One big question in the ACA implementation, Kates said, is the future of the Ryan White program, whose current authorization is set to expire at the end of September. A report [http://www.kff.org/hivaids/8431.cfm] she co-authored (Updating the Ryan White HIV/AIDS Program For A New Era) notes that there is some question as to whether the program will be necessary, or whether the same level of funding is warranted, after the ACA is implemented.
Most Ryan White recipients already have some insurance coverage; they need to program to supplements limits in that coverage and help with co-payments. That is not expected to change, she notes. Financial pressure on Ryan White programs should ease in states that expand Medicaid coverage, but those states will still need to provide some funding to cover coinsurance and copayments. States that do not expand Medicaid will continue to see ADAP waiting list and a shortage of Ryan White funding.

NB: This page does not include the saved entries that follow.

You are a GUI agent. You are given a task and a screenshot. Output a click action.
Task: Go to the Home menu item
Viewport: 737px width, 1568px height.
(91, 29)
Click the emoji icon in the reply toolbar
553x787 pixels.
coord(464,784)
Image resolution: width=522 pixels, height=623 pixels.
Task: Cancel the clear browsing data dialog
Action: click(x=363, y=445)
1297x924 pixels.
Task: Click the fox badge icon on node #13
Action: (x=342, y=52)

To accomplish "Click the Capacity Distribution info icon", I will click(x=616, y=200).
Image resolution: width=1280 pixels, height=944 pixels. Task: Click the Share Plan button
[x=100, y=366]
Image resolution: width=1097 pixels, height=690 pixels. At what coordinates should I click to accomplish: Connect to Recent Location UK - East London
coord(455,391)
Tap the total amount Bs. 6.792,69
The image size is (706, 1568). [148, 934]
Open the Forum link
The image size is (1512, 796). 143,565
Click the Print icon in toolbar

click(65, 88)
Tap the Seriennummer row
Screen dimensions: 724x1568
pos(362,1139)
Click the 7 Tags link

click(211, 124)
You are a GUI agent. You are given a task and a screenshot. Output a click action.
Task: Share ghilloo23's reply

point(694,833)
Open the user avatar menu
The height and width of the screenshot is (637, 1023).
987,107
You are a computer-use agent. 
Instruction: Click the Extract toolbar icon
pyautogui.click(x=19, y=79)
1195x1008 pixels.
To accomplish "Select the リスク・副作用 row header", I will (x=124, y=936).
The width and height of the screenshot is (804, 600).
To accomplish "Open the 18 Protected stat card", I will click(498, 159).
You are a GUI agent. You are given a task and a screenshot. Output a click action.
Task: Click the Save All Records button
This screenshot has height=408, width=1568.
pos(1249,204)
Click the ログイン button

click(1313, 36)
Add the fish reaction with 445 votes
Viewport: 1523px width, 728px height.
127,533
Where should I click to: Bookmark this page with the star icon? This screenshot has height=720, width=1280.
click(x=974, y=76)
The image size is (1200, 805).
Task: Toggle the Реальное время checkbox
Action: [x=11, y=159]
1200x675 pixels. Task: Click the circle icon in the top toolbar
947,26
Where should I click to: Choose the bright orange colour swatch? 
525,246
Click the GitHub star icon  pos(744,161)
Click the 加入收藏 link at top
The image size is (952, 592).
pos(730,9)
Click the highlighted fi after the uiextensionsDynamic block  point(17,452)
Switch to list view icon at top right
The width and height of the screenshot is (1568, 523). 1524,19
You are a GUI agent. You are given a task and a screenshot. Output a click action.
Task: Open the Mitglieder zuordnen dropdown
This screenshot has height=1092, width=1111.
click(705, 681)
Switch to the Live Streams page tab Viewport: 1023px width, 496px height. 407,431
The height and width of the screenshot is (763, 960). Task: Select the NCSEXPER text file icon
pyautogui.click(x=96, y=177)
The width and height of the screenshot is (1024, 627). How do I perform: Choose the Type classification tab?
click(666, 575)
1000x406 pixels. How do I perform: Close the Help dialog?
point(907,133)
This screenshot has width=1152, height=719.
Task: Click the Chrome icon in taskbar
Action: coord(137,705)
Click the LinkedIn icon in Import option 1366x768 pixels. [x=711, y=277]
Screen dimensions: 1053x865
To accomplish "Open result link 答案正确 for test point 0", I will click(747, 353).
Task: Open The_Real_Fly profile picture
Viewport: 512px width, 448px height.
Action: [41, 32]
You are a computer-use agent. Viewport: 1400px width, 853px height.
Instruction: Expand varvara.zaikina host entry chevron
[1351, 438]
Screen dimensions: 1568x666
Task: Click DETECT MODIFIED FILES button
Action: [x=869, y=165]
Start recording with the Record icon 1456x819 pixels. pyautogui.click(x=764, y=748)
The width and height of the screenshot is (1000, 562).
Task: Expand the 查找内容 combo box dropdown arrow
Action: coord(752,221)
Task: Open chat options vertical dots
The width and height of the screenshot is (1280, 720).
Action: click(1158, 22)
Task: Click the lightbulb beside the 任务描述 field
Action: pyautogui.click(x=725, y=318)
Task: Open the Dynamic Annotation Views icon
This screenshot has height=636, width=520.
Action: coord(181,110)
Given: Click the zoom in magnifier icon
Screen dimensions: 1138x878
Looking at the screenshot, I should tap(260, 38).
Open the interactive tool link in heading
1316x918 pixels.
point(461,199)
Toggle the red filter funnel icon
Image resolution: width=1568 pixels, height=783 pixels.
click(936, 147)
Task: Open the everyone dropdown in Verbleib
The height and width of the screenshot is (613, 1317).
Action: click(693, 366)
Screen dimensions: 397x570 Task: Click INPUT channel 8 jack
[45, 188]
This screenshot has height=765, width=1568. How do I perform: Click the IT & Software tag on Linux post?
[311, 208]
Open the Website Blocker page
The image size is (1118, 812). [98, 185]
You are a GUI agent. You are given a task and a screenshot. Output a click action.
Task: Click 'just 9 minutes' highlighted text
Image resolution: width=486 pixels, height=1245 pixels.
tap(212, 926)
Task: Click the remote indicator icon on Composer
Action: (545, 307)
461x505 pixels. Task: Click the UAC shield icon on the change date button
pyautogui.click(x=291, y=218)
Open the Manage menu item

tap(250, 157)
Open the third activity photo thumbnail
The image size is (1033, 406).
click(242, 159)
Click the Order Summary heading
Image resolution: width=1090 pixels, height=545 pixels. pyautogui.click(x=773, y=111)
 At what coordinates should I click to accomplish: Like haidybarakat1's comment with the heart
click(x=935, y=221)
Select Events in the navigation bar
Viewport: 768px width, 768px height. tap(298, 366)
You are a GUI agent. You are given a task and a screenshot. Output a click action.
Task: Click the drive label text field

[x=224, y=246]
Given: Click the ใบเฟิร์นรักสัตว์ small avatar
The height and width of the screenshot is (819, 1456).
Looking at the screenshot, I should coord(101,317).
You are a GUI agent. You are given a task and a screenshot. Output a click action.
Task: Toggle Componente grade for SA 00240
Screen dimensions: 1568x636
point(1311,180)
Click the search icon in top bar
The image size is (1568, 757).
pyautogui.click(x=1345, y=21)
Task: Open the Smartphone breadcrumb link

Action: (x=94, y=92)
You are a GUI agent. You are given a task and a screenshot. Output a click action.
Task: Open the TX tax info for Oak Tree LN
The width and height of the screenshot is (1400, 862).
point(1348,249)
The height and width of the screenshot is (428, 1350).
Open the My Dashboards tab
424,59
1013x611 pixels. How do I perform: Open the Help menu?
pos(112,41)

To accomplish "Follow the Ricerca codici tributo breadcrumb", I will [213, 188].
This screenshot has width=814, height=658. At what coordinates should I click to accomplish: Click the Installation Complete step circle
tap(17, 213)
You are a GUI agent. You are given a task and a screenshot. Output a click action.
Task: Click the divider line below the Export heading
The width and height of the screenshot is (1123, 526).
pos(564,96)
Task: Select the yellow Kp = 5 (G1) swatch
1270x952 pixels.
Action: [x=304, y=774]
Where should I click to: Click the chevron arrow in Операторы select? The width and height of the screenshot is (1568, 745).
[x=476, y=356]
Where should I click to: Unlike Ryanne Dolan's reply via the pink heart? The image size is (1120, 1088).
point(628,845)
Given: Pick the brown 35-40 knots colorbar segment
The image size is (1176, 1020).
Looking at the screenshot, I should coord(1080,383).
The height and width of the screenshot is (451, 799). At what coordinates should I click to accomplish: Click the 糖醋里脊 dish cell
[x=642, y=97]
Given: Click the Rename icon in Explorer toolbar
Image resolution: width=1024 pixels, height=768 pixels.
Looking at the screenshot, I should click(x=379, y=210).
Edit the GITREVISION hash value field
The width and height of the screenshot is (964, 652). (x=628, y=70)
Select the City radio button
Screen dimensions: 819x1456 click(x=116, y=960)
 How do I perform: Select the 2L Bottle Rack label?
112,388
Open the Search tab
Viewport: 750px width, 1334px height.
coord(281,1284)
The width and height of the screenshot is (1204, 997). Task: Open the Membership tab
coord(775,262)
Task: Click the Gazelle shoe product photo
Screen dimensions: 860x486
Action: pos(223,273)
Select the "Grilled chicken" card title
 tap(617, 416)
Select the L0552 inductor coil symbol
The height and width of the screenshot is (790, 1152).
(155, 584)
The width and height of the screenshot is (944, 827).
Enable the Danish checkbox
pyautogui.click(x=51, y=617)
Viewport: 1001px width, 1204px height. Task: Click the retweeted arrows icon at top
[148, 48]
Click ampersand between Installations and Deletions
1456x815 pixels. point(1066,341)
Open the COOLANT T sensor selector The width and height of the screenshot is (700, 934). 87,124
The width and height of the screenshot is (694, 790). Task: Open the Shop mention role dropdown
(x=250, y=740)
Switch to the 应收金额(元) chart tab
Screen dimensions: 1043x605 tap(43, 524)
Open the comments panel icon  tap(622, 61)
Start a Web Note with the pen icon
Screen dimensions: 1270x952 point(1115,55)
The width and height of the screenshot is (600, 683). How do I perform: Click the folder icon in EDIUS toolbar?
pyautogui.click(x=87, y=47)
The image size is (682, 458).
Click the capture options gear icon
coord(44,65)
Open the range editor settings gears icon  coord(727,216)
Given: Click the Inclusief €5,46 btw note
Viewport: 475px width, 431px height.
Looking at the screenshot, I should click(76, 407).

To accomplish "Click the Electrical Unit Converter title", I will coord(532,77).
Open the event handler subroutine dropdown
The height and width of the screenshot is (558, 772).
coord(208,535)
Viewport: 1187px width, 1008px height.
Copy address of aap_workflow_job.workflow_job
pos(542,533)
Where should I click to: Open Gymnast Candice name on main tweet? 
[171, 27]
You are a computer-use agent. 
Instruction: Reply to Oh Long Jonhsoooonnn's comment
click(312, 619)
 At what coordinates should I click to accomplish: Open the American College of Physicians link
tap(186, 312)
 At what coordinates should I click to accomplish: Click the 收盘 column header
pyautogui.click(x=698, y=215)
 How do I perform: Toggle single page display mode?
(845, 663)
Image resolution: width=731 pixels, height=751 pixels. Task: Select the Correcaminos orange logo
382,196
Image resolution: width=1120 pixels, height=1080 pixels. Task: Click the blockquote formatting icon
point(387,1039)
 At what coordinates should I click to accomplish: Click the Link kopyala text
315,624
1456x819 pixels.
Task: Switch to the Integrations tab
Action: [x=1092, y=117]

Despite expanded insurance coverage, current efforts to get more people with HIV tested and into treatment will put more pressure on the Ryan White program. Its funding is still critical in Massachusetts, which implemented universal health coverage a decade ago.
The Implications for Providers
Many physicians who see HIV patients are nervous about how the ACA will impact their patients and the Ryan White program, Kates said. They should anticipate that many of their patients will experience changes in coverage, but that they may still have a gap between the coverage they need and the coverage they receive. “Physicians have to watch for any disruptions in care,” she said. It is important that they “troubleshoot” to prevent such disruptions in ART, which can contribute to viral resistance.
Another challenge will be the anticipated shortage of primary care physicians as 30 million previously uninsured people flood the market. The ACA increases payments to primary care physicians who see Medicaid patients, but only for 2013 and 2014. A proposed rule would also define primary care doctors to include primary care subspecialists, who often provide comprehensive care for people with HIV. Given the coming shortage, said Kates, the message is to get as many people into care as possible and “to look at the workforce and how to maintain and bolster that workforce.”
1. Institute of Medicine. Data Systems for Monitoring HIV Care; Institute of Medicine. Washington, DC: The National Academies Press; 2012.
2. Crowley JS, Kates J. The Affordable Care Act, the Supreme Court, and HIV: What Are the Implications?, September 2012.